Much like my writing contributor role at Bitcoin Magazine, I found Bitcoin indirectly and by accident. I was in a command position at the time, when one of my communications soldiers told me about a GPU miner he had been earning passive income with.
I found a helpful eBay seller who premade GPU rigs and helped you set them up with a profit switching software — nice guy. I’ve been cloud mining shitcoins for anons in exchange for bitcoin with NiceHash ever since.
Soon after, the COVID-19 lockdowns and stimulus packages began to flow. All in all, my wife and I went from zero bitcoin to essentially all-in in the span of about 3 months. And the rest as they say, is history.
Leverage Your Boredom
For a while I had been feeling unfulfilled at work. I have a largely bureaucratic job that tends to wear on me from time to time. So I decided it was time to have something to look forward to.
During my lunches and free time I began trolling through LinkedIn using Bitcoin as the search criteria. I had no idea there were so many companies. Eventually I stumbled on one in particular that sounded interesting: Bitcoin Venture Capital (not the company name). Why pick one company when you can work with a bunch of em.
I emailed them. Why the hell not? The worst they could do was ignore me. And to my astonishment, they did not. Unbelievable considering what I sent them:
“Hey I’m stuck in the Army for a few years but I think Bitcoin is cool and would like to help you guys out if I can.” (Not verbatim but you get the point).
I still speak with one of the guys there, almost weekly. He has selflessly and enthusiastically linked me up with every veteran related Bitcoiner in his Rolodex. I’ve spoken to CEOs, Podcast Hosts, founders, and other VCs.
Not only have I made a valuable connection with someone who wants to help me get a job when I get out, I also made a friend. One of the few friends I have who understands bitcoin, and who shares common and deeply held values.
All this, because I got bored one day and decided I was tired of it.
I am not special. Just a normal guy who likes bitcoin. I actually stumbled on the article submission link for Bitcoin Magazine when trying to find their customer service information. I took a chance and sent an email, and a dozen plus articles later, here I am, still having fun.
I consider this my proof of work resume for a proof of work community. I would tell you that it’s not easy, but much of the time it actually kind of is — because it’s fun and I enjoy doing it. All of my articles except the first have been written on my cell phone in the Google Docs app. A nontrivial portion has been written on the couch with the kids while watching Bluey. Several have been written in less than an hour. Some have taken days or weeks of thought to get them to the point where I want to submit.
I’ve had several rejected. The first time immediately following my first article.

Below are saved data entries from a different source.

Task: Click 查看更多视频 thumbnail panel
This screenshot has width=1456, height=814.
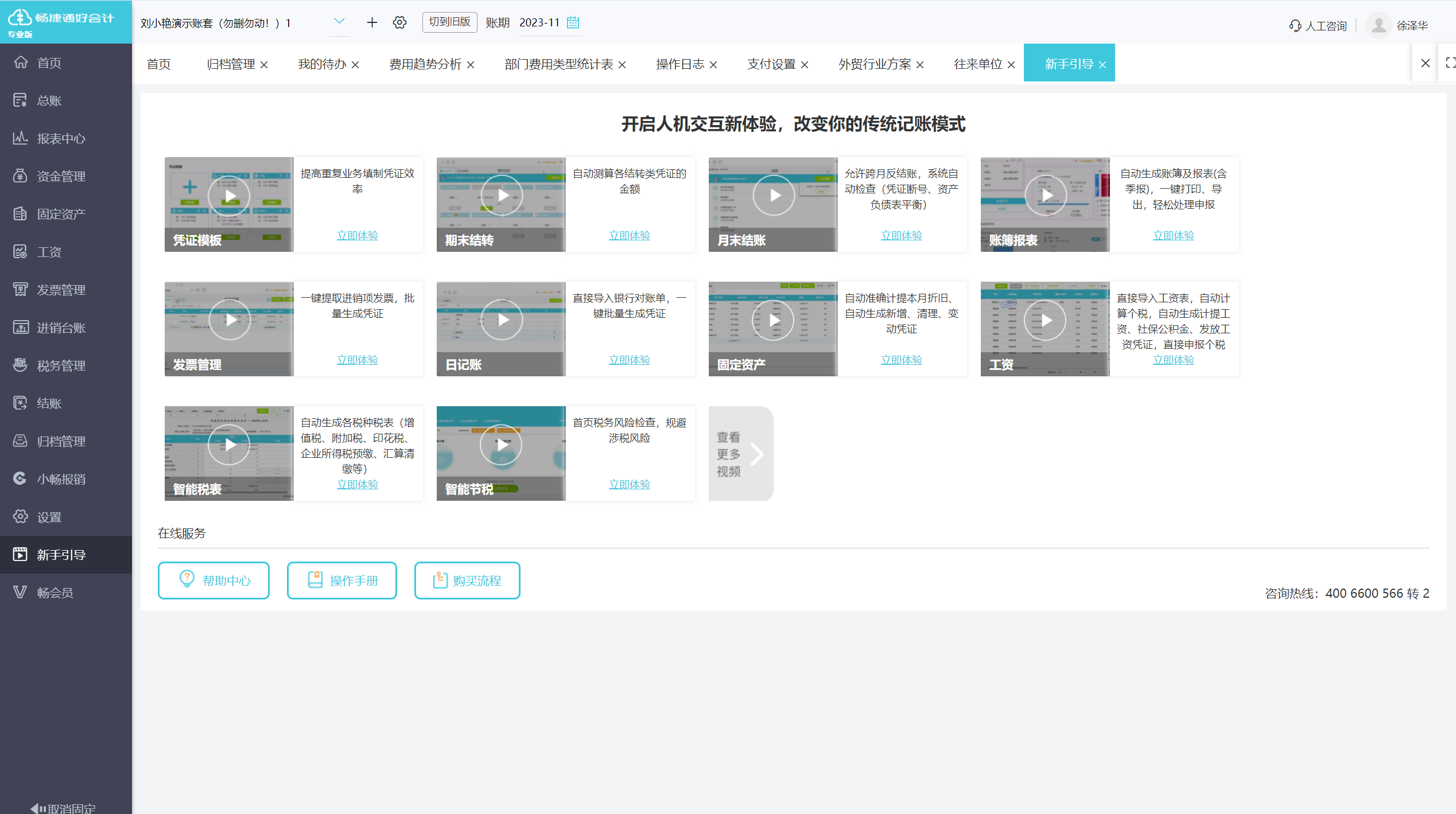Action: tap(740, 453)
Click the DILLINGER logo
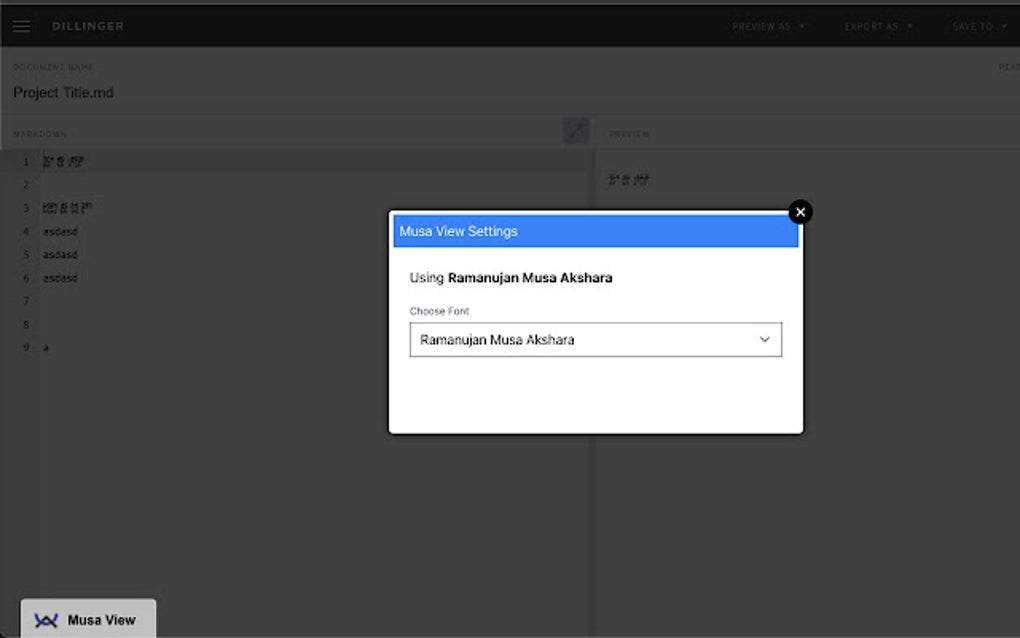The height and width of the screenshot is (638, 1020). [x=87, y=26]
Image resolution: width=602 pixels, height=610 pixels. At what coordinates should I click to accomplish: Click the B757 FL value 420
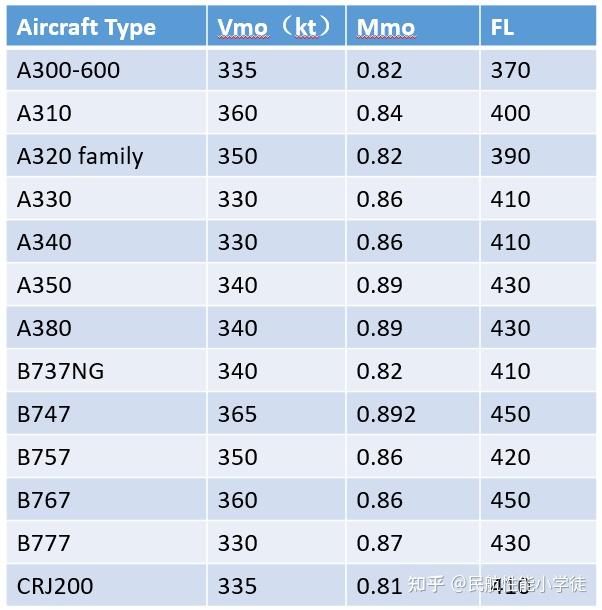pyautogui.click(x=510, y=458)
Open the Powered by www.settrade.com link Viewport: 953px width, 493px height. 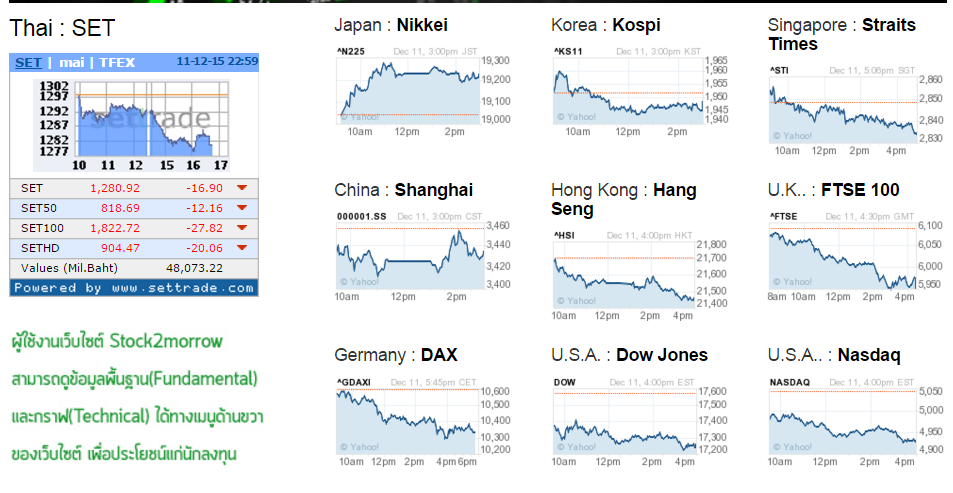coord(134,288)
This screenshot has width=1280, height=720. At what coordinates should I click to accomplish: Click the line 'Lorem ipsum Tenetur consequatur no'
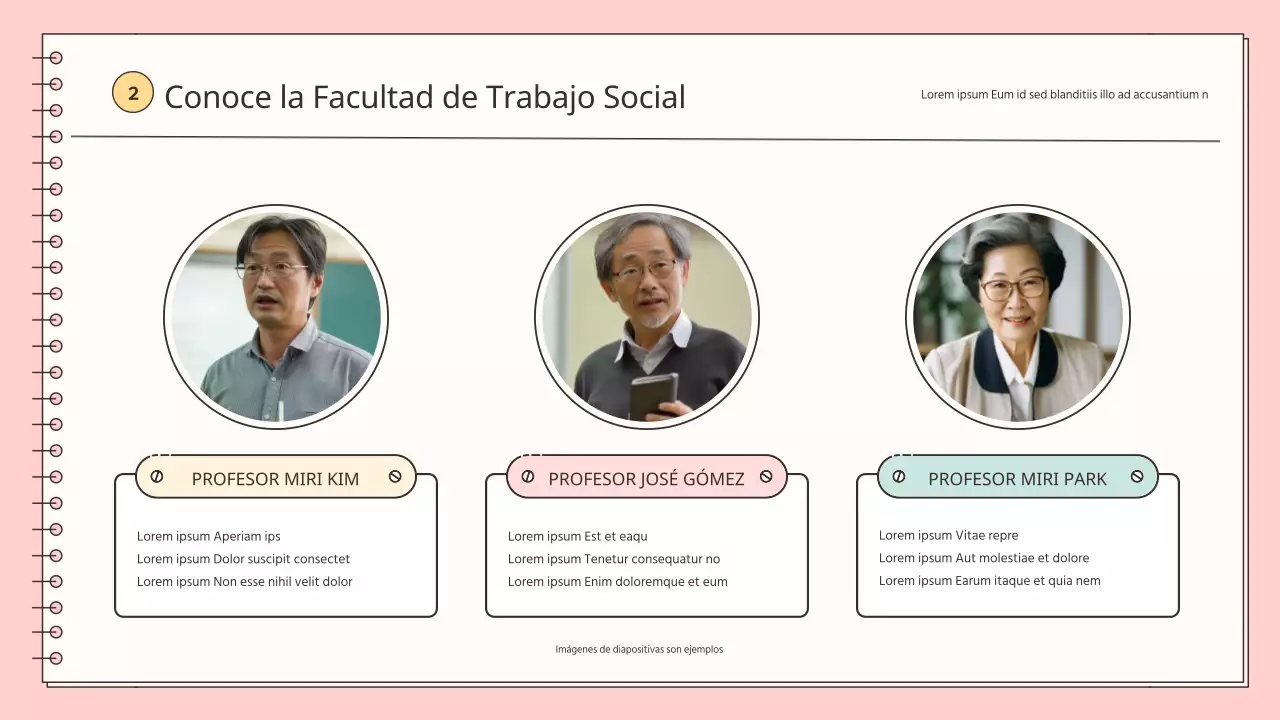614,559
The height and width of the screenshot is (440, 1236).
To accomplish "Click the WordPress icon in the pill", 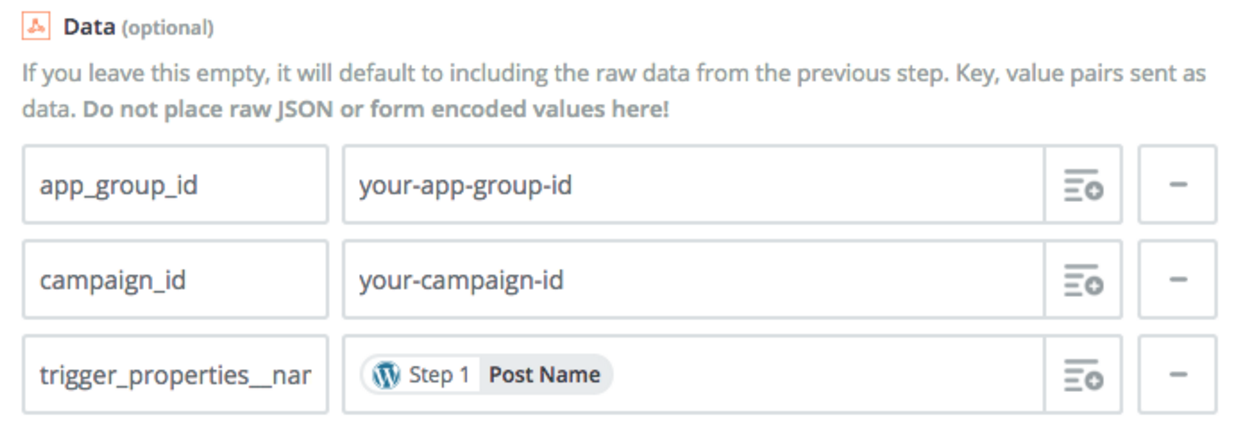I will 386,375.
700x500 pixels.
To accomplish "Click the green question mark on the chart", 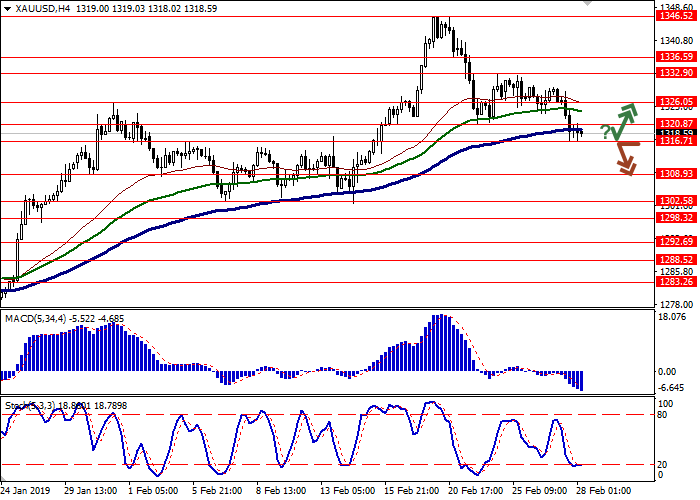I will 605,132.
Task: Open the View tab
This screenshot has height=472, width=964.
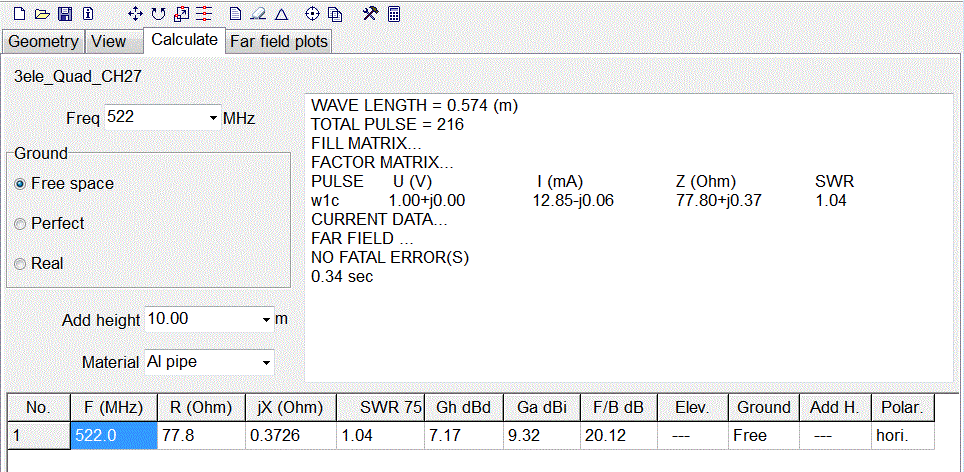Action: click(109, 41)
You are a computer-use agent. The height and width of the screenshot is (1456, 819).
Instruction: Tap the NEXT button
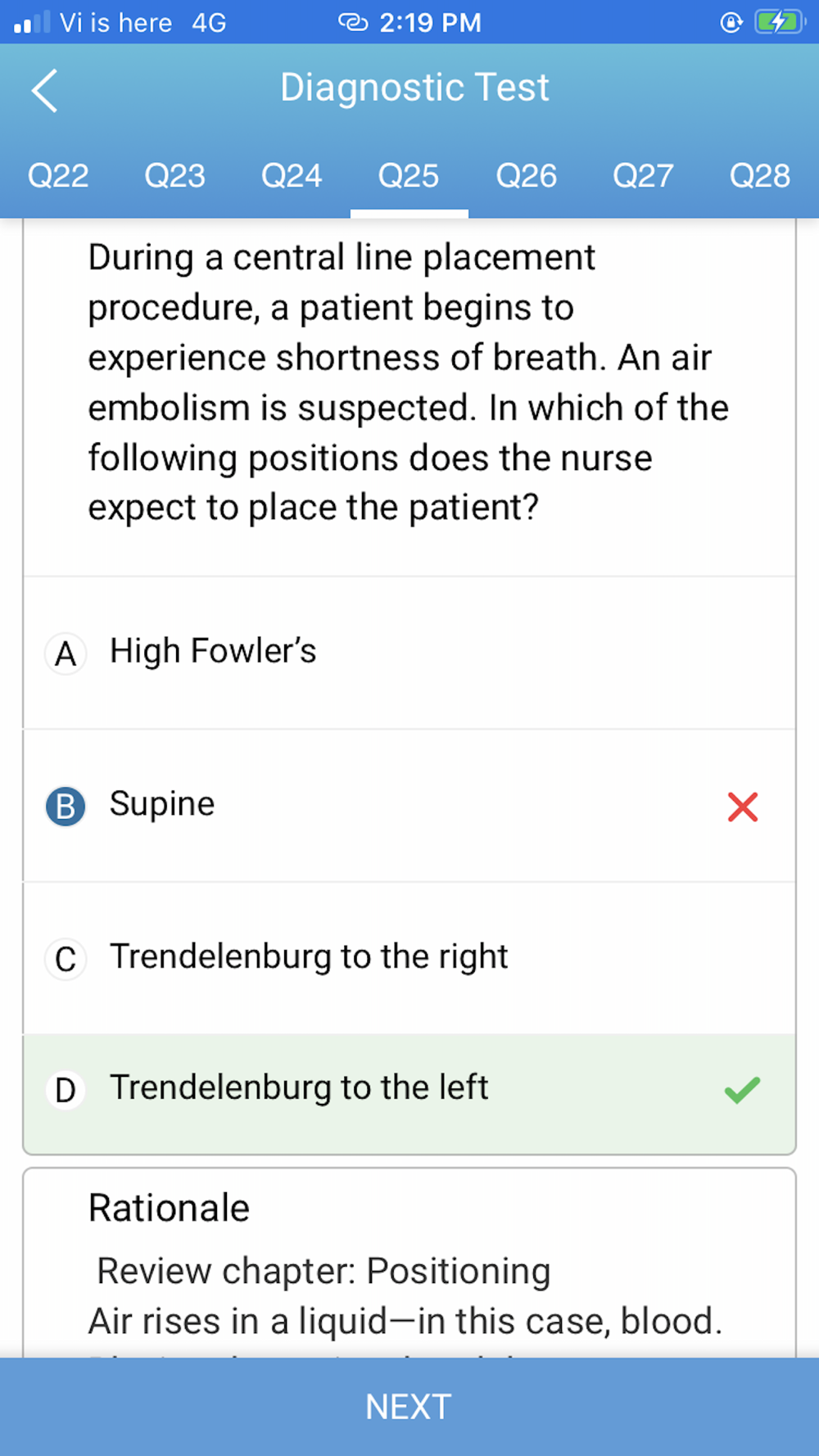click(410, 1407)
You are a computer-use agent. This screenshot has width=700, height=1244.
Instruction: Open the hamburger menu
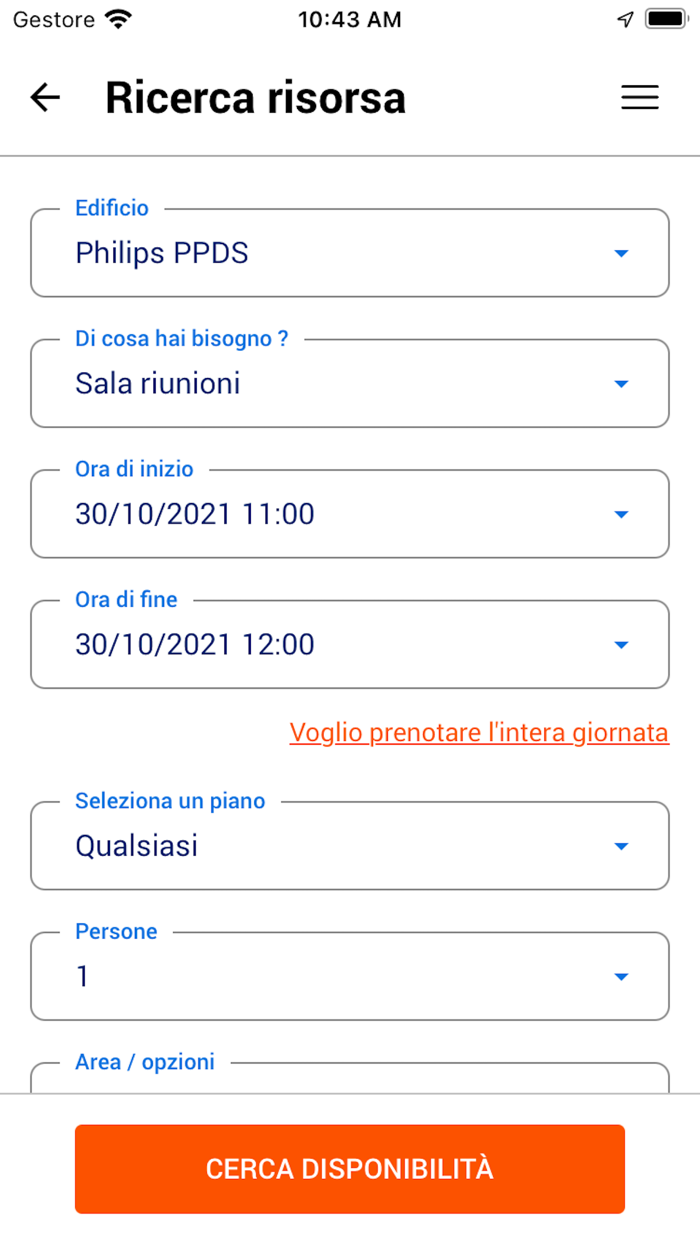(640, 97)
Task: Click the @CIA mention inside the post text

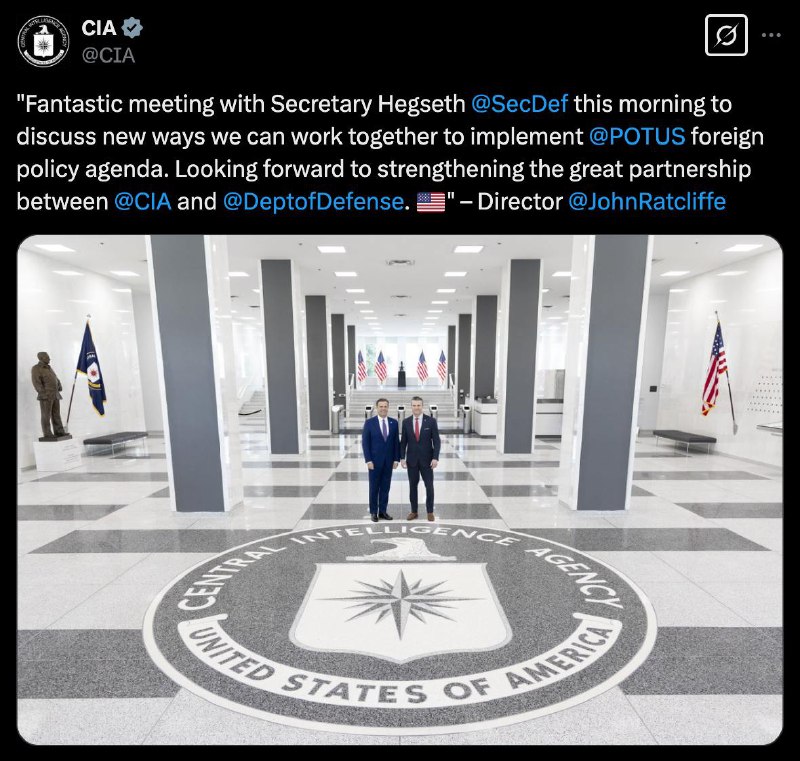Action: (142, 202)
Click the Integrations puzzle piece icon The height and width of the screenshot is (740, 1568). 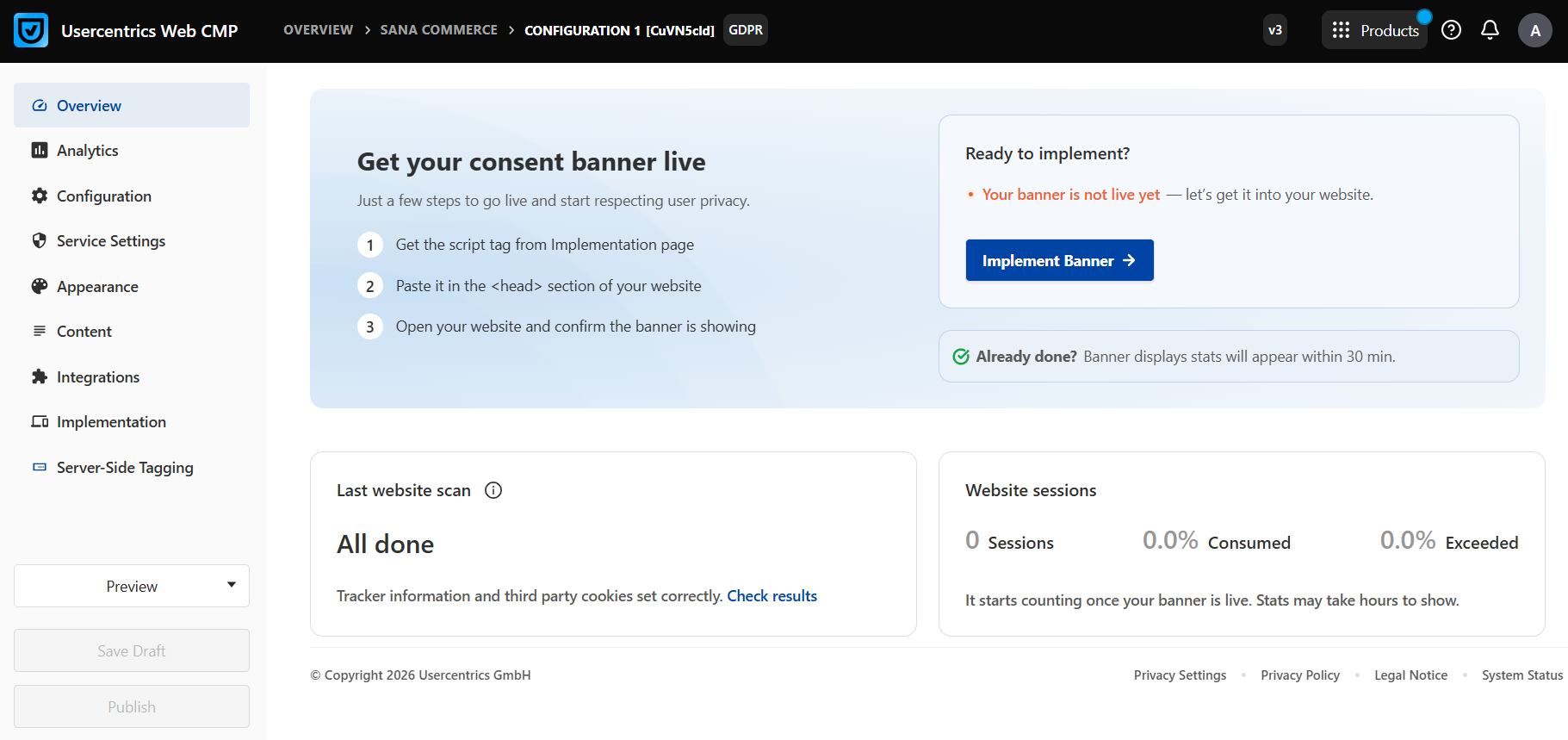40,377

It doesn’t feel great, but I enjoy the puzzle of articulation, so I just kept going. Why the hell not?
One article in particular even went a little viral on Twitter because apparently they didn’t like it too much. I stand by my claims.
Link to embedded Tweet.
Ironically, the same article they shat on is the same article that got me an unsolicited job offer from a Bitcoin startup founder and CEO. It’s crazy how the world works sometimes.
Everyone Has A Story To Tell
One of my favorite Jordan Peterson phrases is that if you’re bored by a conversation with someone it’s probably your fault. I find most people endlessly fascinating. I’m sure you are too. If you’re unhappy or bored or ready for a change, why not go for it. Email some people. Write some articles. You can’t change your life if you don’t make a change. Put yourself out there and build your own proof of work portfolio. What’s the worst that can happen?
This is a guest post by Mickey Koss. Opinions expressed are entirely their own and do not necessarily reflect those of BTC Inc. or Bitcoin Magazine.